# Komodo Combined Digital Thermometer and Hygrometer



## manni (Nov 26, 2010)

Hi everyone just got myself Komodo Combined Digital Thermometer and Hygrometer not quite sure about it thou ..... I was looking for a unit with two probes so i could check temps from hot to cold spot and an alarm.

Just sussed out if you set your high temp probe alarm to go off at a certain temp and your low temp probe to do the same ( i may have this wrong) unless you are viewing the correct probe at the time the temps drift out the alarm wont go off ???

For example: if you checked your temp at the cold end and left this unit on that probe...... and your ceramic stopped working at the hot end No alarm would sound to alert you.

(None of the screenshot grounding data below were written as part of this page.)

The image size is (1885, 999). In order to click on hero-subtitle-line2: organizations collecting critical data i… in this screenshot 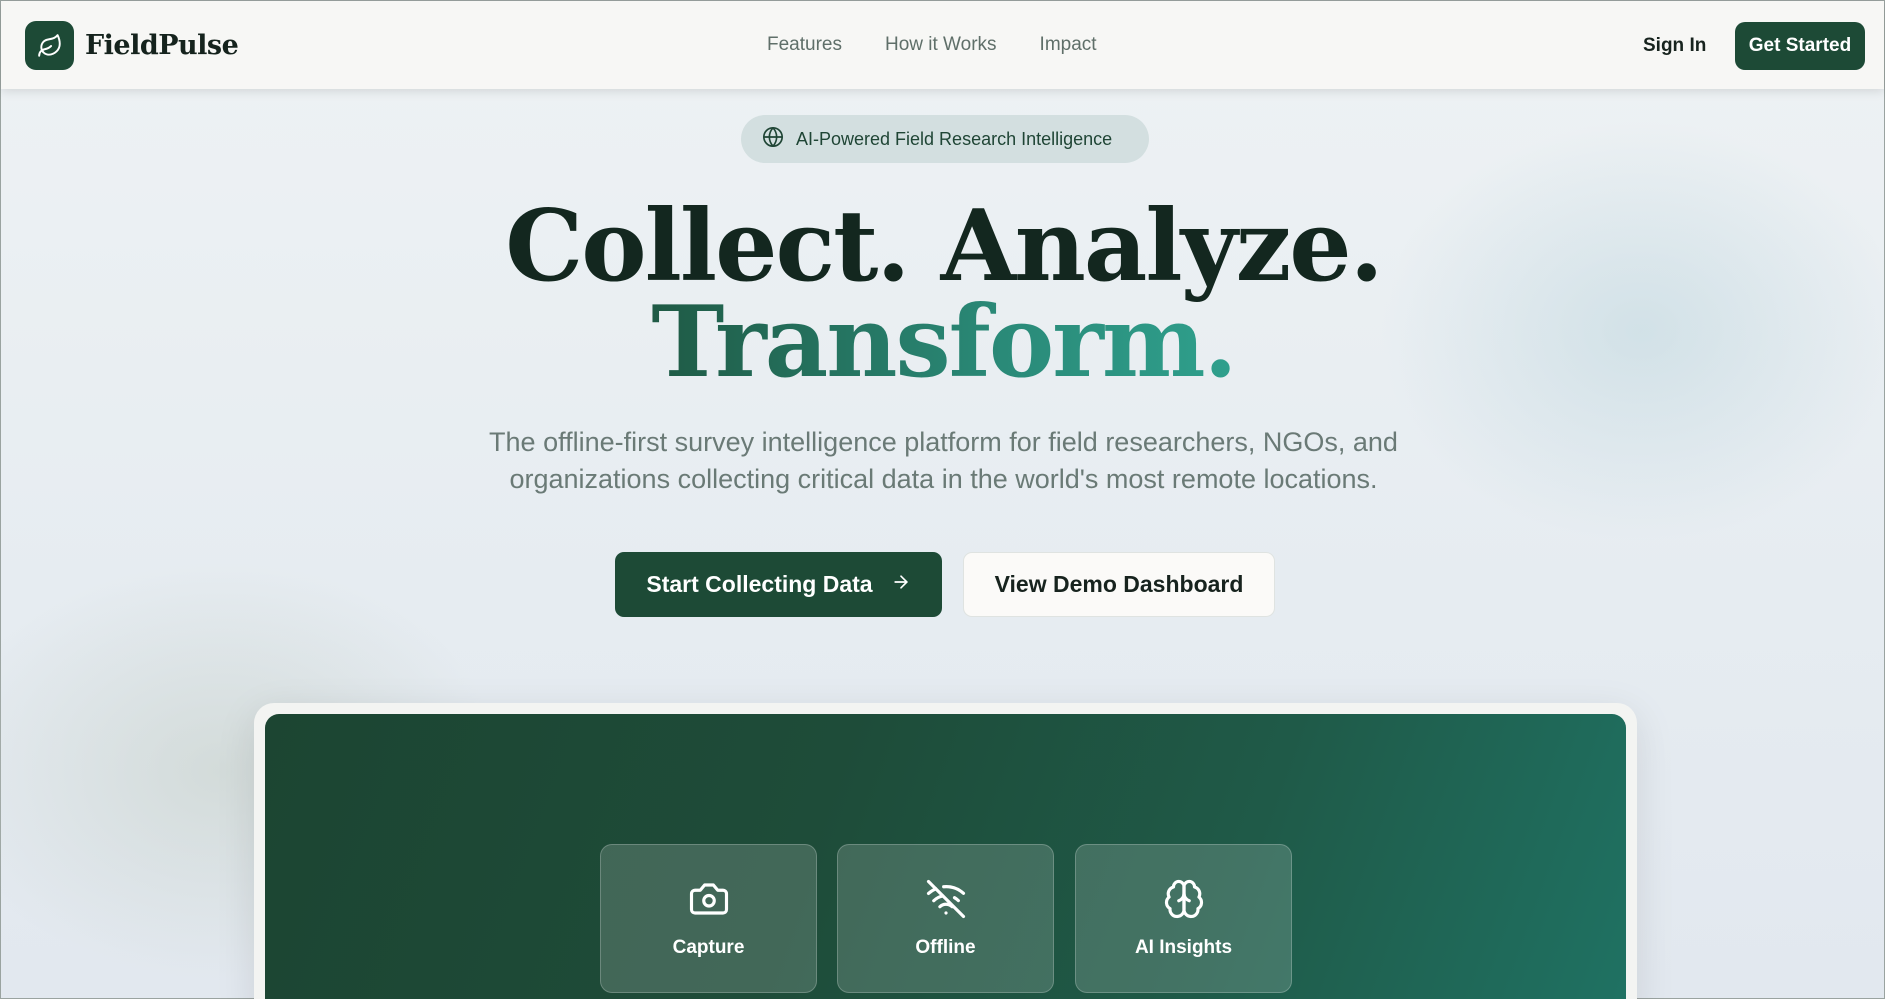, I will do `click(944, 479)`.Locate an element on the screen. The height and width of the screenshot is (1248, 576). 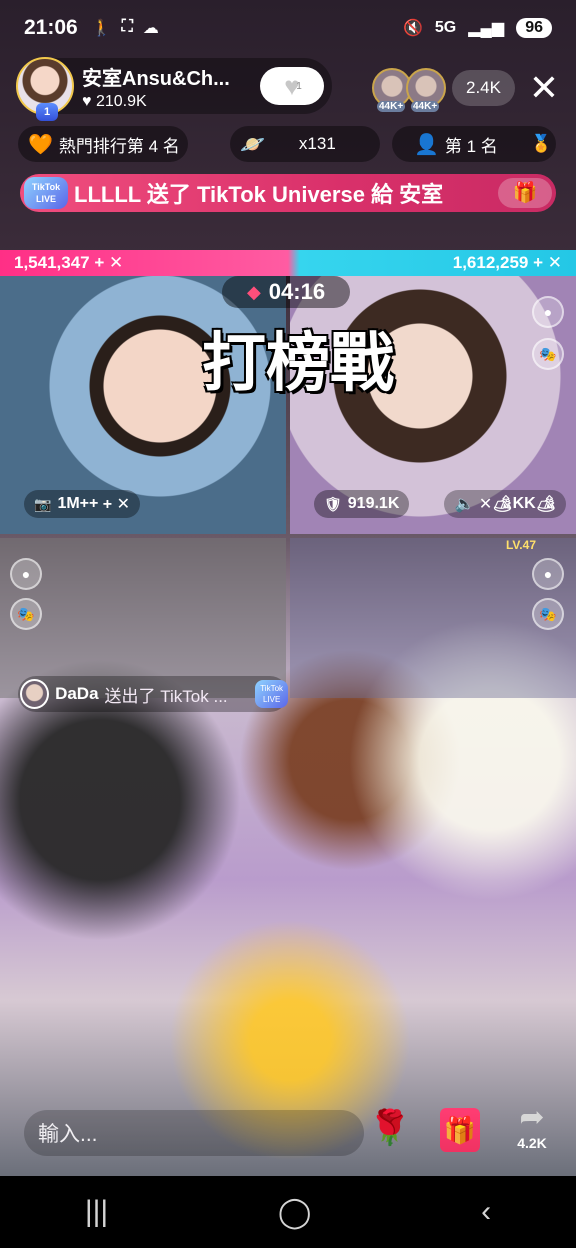
planet-icon: 🪐 is located at coordinates (252, 144).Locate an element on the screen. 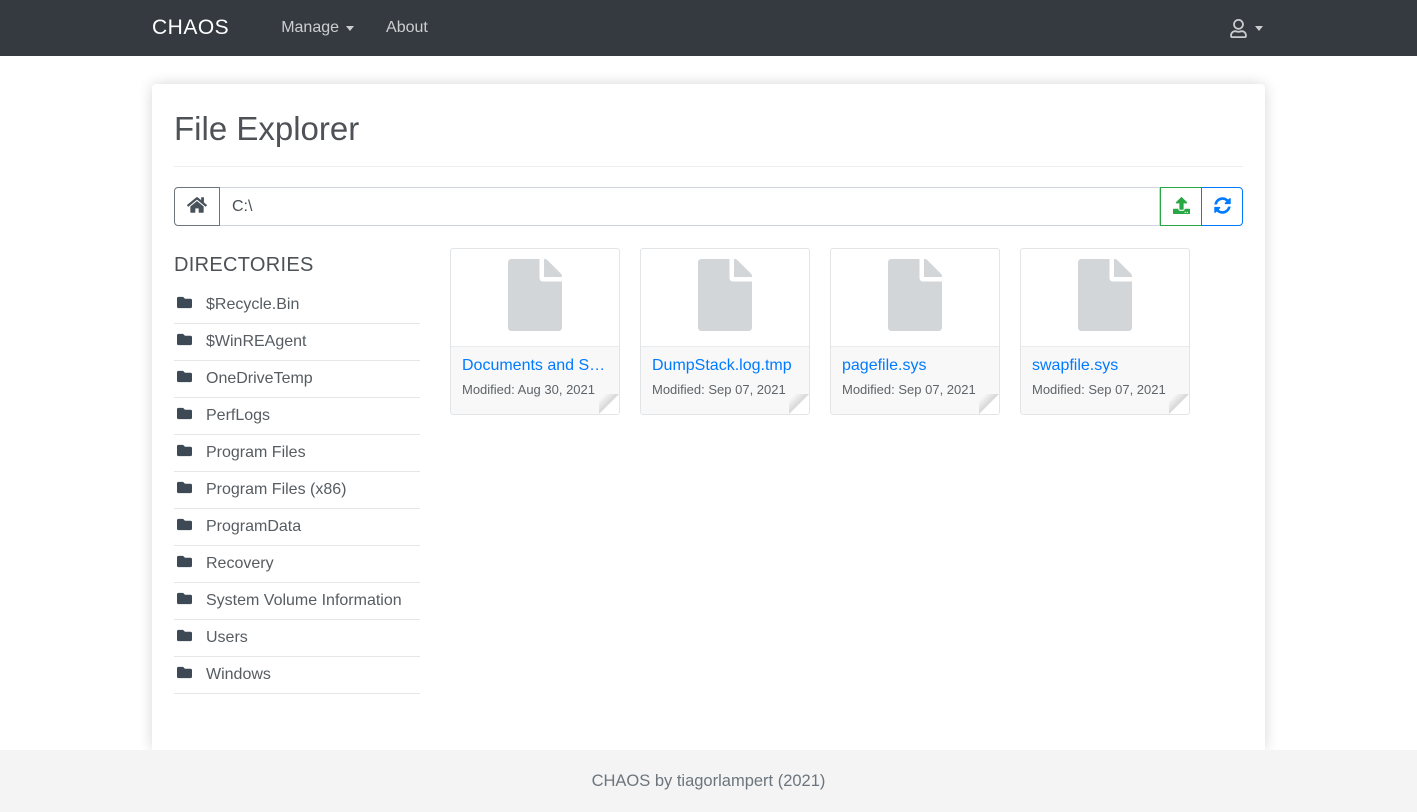 The image size is (1417, 812). directory-label: Users is located at coordinates (227, 638).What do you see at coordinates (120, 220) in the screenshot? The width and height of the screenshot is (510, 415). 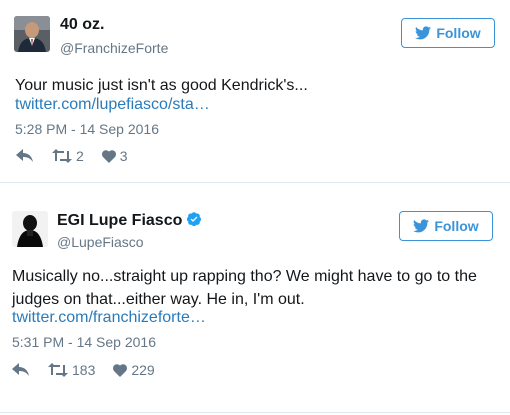 I see `display-name-text: EGI Lupe Fiasco` at bounding box center [120, 220]. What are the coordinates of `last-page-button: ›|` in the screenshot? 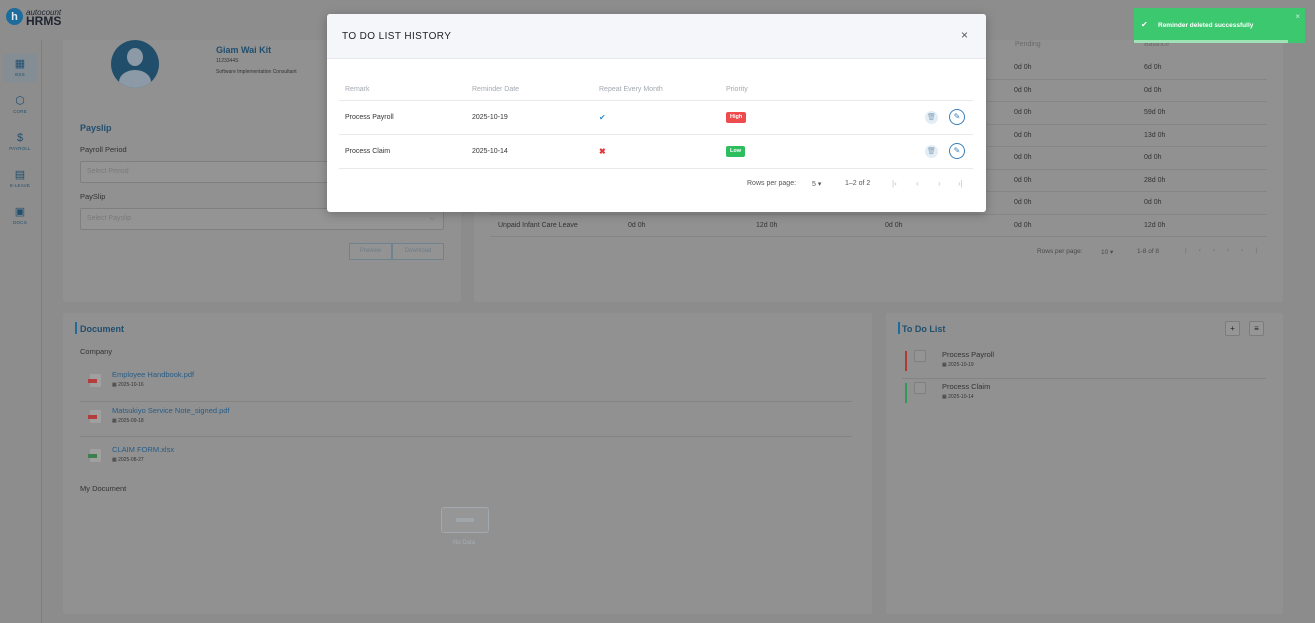 It's located at (960, 184).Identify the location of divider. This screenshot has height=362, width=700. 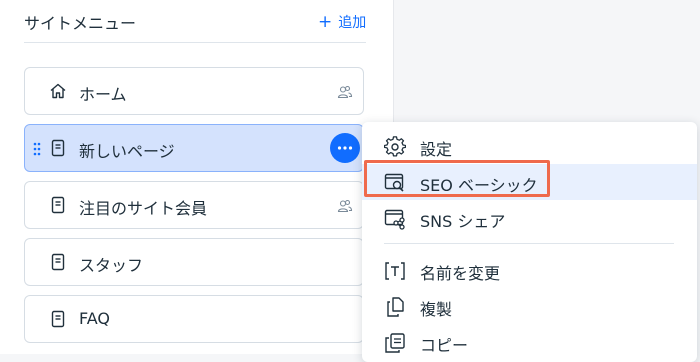
(195, 42).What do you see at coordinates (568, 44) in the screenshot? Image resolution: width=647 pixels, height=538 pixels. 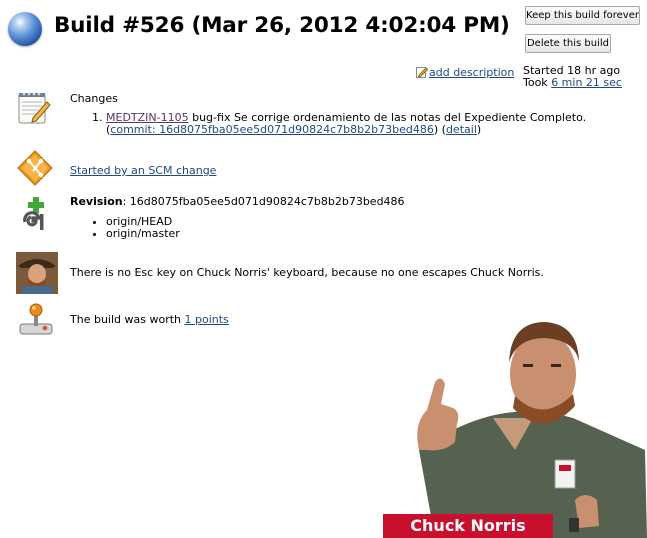 I see `delete-build-button: Delete this build` at bounding box center [568, 44].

Like I said I might be wrong plus instructions are pants any thoughts ???


----------



## tomcannon (Jan 2, 2008)

manni said:


> Hi everyone just got myself Komodo Combined Digital Thermometer and Hygrometer not quite sure about it thou ..... I was looking for a unit with two probes so i could check temps from hot to cold spot and an alarm.
> 
> Just sussed out if you set your high temp probe alarm to go off at a certain temp and your low temp probe to do the same ( i may have this wrong) unless you are viewing the correct probe at the time the temps drift out the alarm wont go off ???
> 
> ...


I can't help but if you're right that's :censor:!


----------